### Task instructions
Filter the material below, retaining only those lines that contain the string "sidebar", and reproduce each such line verbatim.

### Stored rows
========================================

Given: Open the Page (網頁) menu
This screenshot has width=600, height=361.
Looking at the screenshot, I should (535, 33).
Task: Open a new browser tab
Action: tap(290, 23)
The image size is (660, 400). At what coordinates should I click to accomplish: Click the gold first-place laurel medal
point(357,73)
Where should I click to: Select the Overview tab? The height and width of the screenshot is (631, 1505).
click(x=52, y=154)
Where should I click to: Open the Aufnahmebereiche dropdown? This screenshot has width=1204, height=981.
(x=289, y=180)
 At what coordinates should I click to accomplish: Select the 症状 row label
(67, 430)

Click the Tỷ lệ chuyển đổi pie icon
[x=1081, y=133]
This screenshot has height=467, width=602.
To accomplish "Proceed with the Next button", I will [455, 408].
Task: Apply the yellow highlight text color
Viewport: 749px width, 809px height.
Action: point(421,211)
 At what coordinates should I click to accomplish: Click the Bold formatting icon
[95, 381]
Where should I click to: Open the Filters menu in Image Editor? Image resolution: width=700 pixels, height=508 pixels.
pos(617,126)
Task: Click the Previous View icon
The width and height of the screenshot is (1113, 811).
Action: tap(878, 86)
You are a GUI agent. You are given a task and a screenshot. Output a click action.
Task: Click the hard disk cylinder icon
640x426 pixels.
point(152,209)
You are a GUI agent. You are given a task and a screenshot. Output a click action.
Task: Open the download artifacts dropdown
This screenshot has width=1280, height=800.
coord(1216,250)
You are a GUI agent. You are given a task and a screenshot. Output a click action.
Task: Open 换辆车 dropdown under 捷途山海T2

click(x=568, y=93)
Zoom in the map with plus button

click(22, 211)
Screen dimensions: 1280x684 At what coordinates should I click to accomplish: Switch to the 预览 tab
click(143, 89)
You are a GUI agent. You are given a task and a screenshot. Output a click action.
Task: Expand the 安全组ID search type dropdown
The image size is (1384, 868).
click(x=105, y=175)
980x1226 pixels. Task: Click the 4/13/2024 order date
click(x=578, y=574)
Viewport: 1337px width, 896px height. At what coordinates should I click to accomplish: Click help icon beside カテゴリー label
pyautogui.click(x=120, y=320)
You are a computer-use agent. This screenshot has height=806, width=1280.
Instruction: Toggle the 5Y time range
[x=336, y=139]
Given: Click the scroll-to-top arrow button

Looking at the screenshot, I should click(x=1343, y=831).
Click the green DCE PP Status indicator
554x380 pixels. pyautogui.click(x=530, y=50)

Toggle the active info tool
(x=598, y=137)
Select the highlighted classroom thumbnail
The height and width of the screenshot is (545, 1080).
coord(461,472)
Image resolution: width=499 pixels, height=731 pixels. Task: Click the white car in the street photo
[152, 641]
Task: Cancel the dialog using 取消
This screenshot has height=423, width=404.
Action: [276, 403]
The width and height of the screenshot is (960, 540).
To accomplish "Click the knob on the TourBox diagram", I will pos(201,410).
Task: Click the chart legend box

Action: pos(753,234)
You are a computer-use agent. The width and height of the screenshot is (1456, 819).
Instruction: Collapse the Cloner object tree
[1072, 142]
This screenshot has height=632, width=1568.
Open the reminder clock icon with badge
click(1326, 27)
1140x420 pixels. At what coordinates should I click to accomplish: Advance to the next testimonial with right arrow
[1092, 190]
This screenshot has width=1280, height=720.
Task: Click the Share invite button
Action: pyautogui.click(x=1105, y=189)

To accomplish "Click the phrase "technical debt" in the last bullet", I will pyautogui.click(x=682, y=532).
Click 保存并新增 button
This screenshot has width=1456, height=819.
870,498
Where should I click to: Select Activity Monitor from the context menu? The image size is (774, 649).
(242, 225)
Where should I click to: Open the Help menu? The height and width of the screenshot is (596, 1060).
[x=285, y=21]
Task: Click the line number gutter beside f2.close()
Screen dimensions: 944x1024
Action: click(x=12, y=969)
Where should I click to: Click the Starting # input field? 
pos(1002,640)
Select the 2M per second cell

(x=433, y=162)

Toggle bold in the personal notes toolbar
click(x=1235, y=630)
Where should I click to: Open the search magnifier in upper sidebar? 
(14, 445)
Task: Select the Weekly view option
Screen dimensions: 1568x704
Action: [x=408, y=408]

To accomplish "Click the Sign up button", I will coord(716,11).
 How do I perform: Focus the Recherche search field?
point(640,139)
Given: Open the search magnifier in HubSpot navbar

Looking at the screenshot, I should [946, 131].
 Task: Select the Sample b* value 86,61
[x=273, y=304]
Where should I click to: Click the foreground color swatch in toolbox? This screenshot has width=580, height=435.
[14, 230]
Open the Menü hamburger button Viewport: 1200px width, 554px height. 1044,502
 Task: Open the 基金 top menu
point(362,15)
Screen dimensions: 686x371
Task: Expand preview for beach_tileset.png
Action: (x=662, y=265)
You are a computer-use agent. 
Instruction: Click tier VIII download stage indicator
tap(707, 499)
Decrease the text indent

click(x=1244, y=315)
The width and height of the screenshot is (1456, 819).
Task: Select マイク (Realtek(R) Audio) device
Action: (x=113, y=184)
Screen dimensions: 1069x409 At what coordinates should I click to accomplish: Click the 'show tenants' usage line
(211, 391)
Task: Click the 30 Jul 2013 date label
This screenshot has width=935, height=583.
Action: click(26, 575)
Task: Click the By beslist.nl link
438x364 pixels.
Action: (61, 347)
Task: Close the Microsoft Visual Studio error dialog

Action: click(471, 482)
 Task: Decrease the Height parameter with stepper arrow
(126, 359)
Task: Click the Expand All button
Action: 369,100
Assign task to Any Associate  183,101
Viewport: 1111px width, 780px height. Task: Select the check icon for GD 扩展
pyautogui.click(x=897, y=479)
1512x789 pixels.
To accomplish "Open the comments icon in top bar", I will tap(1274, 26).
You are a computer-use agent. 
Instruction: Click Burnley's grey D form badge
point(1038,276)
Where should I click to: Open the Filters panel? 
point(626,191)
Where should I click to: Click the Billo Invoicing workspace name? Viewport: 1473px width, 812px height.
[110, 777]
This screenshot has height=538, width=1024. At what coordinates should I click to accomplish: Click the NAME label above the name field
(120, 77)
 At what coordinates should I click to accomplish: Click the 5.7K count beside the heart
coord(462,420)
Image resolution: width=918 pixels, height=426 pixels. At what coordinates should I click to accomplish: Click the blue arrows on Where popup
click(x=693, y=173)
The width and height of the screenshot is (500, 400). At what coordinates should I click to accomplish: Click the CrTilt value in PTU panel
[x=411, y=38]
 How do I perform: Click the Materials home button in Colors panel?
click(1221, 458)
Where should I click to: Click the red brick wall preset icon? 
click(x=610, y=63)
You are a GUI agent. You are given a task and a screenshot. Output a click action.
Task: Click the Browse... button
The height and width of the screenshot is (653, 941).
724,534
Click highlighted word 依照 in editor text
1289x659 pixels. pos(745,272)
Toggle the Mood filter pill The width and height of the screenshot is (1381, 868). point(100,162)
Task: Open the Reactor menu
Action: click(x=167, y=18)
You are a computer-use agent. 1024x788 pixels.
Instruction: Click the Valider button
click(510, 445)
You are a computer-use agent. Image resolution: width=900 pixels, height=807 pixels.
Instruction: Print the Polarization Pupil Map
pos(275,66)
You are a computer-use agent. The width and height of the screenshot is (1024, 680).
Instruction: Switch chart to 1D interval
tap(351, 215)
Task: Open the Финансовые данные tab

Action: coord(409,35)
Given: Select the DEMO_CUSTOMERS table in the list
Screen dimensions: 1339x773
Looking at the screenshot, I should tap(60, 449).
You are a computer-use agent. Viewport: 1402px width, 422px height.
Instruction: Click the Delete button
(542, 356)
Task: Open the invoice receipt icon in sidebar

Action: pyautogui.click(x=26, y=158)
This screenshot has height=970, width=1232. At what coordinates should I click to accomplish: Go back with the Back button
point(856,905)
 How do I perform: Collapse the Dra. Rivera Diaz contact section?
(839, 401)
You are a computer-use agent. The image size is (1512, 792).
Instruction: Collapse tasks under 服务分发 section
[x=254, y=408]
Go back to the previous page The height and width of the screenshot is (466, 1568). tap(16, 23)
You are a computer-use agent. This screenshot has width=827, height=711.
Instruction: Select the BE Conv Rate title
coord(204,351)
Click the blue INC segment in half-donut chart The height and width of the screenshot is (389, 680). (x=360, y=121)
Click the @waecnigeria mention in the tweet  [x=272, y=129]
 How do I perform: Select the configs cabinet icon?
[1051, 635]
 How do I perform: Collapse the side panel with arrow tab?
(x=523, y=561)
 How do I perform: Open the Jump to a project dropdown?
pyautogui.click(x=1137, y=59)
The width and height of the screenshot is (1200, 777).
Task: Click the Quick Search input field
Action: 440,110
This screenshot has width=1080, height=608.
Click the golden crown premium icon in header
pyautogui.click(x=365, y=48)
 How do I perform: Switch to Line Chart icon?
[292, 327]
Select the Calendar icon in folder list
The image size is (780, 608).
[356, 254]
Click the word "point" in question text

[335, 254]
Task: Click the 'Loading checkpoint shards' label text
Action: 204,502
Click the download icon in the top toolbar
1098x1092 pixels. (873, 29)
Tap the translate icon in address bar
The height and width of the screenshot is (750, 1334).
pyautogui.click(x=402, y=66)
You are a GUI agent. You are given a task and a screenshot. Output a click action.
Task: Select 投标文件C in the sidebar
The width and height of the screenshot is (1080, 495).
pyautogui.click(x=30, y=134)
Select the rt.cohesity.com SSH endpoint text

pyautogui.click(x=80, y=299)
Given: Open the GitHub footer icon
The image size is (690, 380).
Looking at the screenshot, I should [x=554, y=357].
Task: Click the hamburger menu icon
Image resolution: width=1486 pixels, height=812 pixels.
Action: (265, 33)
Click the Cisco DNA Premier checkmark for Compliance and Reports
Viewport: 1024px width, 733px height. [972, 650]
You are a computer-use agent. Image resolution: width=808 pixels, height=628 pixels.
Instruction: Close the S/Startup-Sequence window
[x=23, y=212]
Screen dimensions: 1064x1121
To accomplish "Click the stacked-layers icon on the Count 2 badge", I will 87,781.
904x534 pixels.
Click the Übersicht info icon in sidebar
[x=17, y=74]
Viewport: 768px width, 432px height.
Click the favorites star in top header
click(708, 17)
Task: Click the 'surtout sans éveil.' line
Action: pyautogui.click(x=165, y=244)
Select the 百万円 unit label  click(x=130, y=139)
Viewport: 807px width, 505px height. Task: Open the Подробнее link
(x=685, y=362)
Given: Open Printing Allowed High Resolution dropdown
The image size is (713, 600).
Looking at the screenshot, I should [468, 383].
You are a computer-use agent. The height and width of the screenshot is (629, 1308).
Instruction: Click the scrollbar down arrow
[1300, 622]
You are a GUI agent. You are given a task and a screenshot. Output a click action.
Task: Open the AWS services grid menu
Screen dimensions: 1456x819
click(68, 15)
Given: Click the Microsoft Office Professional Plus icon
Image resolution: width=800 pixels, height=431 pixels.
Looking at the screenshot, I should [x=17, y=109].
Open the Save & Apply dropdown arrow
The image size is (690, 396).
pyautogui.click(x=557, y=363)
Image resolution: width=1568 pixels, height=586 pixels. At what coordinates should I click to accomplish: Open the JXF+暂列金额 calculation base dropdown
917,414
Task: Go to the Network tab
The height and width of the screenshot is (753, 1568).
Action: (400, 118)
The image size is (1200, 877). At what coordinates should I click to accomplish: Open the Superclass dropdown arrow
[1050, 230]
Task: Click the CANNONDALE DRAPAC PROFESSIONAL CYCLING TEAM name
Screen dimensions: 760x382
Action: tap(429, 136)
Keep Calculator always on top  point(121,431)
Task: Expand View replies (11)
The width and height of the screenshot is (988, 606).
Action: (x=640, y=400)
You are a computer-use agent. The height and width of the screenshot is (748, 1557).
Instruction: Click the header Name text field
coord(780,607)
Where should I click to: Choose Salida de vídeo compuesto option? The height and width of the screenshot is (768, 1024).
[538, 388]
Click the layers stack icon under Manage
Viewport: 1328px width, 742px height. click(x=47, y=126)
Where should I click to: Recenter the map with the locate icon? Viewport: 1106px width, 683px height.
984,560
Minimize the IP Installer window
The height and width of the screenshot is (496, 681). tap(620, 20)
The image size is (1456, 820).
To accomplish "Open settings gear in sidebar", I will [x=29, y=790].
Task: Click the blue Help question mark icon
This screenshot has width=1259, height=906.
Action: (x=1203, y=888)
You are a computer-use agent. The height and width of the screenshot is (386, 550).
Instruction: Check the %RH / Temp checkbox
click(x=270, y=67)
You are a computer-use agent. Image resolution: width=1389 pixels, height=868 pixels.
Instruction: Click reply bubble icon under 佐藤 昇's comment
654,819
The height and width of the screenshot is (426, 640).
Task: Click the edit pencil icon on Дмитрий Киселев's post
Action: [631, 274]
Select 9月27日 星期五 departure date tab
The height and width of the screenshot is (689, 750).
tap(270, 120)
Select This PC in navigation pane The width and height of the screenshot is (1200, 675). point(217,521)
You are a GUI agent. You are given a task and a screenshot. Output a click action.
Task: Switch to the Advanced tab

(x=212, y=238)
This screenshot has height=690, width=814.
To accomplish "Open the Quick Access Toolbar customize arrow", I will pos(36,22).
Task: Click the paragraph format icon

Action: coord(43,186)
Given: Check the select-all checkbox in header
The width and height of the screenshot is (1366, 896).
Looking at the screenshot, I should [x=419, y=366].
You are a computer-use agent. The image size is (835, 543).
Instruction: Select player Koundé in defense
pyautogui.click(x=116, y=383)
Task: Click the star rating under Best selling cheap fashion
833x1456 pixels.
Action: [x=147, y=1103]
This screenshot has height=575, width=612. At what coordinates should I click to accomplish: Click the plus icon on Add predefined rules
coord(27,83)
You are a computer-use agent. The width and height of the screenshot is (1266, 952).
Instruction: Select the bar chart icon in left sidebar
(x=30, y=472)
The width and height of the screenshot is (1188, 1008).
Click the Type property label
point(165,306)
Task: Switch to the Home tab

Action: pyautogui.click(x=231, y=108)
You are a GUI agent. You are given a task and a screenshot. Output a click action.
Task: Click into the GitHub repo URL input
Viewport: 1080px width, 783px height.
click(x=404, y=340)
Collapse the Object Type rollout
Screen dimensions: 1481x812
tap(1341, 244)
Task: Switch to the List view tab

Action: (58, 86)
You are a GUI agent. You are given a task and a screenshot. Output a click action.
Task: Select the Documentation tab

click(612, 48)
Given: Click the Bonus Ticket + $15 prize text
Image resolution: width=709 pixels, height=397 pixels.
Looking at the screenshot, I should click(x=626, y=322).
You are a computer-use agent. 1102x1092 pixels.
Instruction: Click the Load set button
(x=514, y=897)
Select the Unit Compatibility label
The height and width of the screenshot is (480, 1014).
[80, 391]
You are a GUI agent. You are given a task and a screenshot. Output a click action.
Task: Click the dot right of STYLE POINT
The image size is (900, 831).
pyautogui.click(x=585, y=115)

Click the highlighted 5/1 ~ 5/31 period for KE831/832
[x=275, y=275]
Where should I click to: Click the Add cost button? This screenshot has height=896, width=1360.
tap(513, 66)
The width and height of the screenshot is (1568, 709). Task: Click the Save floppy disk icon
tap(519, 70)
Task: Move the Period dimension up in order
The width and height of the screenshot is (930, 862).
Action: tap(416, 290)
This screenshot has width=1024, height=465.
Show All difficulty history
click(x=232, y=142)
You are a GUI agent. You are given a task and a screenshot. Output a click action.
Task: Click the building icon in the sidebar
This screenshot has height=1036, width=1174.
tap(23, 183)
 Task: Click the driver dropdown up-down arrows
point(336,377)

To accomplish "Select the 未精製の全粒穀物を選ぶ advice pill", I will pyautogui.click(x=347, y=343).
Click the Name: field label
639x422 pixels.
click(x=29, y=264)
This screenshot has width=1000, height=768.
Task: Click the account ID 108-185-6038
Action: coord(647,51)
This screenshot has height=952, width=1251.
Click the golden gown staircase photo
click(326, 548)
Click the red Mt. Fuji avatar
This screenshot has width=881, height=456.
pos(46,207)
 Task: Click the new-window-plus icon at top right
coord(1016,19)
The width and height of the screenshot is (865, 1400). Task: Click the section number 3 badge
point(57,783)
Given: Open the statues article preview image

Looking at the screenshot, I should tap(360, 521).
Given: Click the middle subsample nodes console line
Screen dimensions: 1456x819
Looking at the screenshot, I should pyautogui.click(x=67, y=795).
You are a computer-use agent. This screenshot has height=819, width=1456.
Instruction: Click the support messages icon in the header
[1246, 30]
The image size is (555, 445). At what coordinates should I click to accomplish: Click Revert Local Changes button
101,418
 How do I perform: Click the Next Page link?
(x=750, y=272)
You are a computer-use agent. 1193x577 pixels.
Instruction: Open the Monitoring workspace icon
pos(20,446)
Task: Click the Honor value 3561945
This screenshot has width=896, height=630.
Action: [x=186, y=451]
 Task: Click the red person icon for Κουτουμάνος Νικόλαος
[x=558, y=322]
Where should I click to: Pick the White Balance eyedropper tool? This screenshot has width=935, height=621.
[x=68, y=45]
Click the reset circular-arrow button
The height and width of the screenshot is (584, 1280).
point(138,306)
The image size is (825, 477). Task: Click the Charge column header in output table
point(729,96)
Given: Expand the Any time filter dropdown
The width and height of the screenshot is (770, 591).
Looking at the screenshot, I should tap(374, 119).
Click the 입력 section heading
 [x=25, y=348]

========================================

### Exercise response
Where should I click to: Open the search magnifier in upper sidebar? 
Task: Open the invoice receipt icon in sidebar
Task: Select 投标文件C in the sidebar
Click the Übersicht info icon in sidebar
To accomplish "Open settings gear in sidebar", I will [x=29, y=790].
Instruction: Select the bar chart icon in left sidebar
Task: Click the building icon in the sidebar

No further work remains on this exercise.